Among all of the bracket configurations, assumptions and criticisms -- Selection Sunday treated the basketball world to one of the more ear-perking matchups with #8 USC taking on geographically distant opponent #9 Providence in the NCAA tournament's opening round.
For the Trojans, being one of the major programs in all of NCAA Division I athletics, hasn't necessarily translated into success when it comes to men's basketball.
Since its inception in 1906, USC men's basketball has made 15 (officially) NCAA tournament appearances with the Final Four being the furthest round the school has ever reached. Heading into this season, not much was expected from this Trojan team, as under coach Andy Enfield's tutelage over the prior two season, the Trojans had gone a collective 23-41 while going 5-31 in the Pac-12 play finishing last in both seasons.
In just one season, the Trojans have been reborn as they finished their year 21-12. That is the most wins they've had since the 2008-2009 season, and have more conference wins, 9-9, than they did collectively the past two seasons.
The biggest reason for the team's success this year has been the effectiveness on offense. Of the 346 schools eligible in NCAA Division I men's basketball, USC ranks 20th in points per game with 80.8 and 26th in three-point percentage at 38.5 percent.
With the team playing as well as they have, the Trojans have failed to show they can win consistently against elite competition. Their biggest victory of the season came in early January against then seventh-ranked Arizona in a quadruple overtime barnburnerâ the same Wildcats that were defeated by the Providence Friars two months prior.
Under the guidance of fifth year head coach Ed Cooley, the Friars' path to their third consecutive trip to the NCAA tournament was been filled with plenty of upsets along the way.

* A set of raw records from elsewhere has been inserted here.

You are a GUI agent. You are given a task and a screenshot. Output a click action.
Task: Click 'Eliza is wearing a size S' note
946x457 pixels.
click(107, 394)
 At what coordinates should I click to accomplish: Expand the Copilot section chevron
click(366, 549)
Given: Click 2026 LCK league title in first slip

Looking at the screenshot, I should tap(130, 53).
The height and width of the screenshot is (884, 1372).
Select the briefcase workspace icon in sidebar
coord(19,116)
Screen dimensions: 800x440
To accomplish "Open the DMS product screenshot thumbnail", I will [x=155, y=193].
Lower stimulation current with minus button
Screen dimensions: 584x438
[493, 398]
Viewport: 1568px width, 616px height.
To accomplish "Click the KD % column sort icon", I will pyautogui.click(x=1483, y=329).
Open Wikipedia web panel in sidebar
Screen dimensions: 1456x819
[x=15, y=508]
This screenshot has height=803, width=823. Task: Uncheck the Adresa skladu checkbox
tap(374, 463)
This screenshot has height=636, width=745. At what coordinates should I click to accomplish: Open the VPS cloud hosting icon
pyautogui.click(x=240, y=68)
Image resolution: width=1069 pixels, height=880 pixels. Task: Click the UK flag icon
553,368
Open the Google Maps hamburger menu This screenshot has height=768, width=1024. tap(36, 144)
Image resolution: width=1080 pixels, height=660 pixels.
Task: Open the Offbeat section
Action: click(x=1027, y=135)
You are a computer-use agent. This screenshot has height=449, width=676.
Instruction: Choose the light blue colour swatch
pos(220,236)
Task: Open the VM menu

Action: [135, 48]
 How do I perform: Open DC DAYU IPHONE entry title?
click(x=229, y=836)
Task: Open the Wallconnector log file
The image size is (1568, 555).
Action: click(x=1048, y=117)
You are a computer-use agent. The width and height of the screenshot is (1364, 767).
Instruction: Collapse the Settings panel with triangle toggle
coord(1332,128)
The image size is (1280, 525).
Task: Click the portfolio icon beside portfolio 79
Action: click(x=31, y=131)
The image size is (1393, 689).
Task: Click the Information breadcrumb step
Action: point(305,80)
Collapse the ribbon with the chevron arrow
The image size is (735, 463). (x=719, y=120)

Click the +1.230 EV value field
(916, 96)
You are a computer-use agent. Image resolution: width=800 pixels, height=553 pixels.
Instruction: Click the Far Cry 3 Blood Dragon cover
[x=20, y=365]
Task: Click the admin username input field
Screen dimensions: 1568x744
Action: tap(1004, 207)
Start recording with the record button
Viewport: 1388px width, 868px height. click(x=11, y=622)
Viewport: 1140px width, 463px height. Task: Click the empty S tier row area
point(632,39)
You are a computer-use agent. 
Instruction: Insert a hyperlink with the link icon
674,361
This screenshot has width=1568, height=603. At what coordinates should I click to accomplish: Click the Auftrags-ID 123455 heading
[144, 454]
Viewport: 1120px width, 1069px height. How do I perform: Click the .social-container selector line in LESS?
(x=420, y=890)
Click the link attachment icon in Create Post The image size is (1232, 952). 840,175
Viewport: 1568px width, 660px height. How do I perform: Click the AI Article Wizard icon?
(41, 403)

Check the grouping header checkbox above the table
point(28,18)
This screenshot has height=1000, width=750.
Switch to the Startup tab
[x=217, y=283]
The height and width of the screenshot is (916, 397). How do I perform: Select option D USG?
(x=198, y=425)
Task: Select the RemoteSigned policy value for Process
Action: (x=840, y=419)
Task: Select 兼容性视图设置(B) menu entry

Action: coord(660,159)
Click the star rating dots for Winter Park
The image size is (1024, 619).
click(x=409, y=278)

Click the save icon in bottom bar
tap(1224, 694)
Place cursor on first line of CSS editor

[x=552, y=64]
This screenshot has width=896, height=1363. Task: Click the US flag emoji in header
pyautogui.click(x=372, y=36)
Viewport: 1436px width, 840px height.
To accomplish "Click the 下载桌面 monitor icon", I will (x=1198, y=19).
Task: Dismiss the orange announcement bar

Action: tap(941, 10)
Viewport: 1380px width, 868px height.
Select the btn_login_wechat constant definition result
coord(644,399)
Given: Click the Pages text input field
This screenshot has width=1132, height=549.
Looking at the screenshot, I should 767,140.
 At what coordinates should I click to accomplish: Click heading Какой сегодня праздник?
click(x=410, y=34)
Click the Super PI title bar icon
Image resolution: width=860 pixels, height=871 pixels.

With victories over top-ten schools Villanova, Butler and Xavier at the time, the Friars have done more than enough to position themselves in the tournament. Alas, this success didn't happen on accident. It is attributed to one of the best players in college basketball, 6'4", 220lbs. junior point guard Kris Dunn. Already a projected lottery pick, Dunn has fought back injuries over the course of his collegiate career to produce a stellar season where he boasts 16 points per game, 6.4 assists and 5.5 rebounds.
Alongside Dunn is his running mate and offensive dynamo sophomore forward Ben Bentil. The 6'9" forward is in the top-20 scoring leaders with an average of 21.2 ppg. With a prominent duo in Dunn and Bentil, the Trojans will certainly have their hands full Thursday night in Raleigh.
In a battle where the Trojans will attempt to control their game with an overwhelming offensive attack, the Friars' stars will attempt to take over the game with their superior and NBA-ready talent. Regardless of the outcome, expect a lot of fast-paced offense in this one and a potential Cinderella-run from the victor.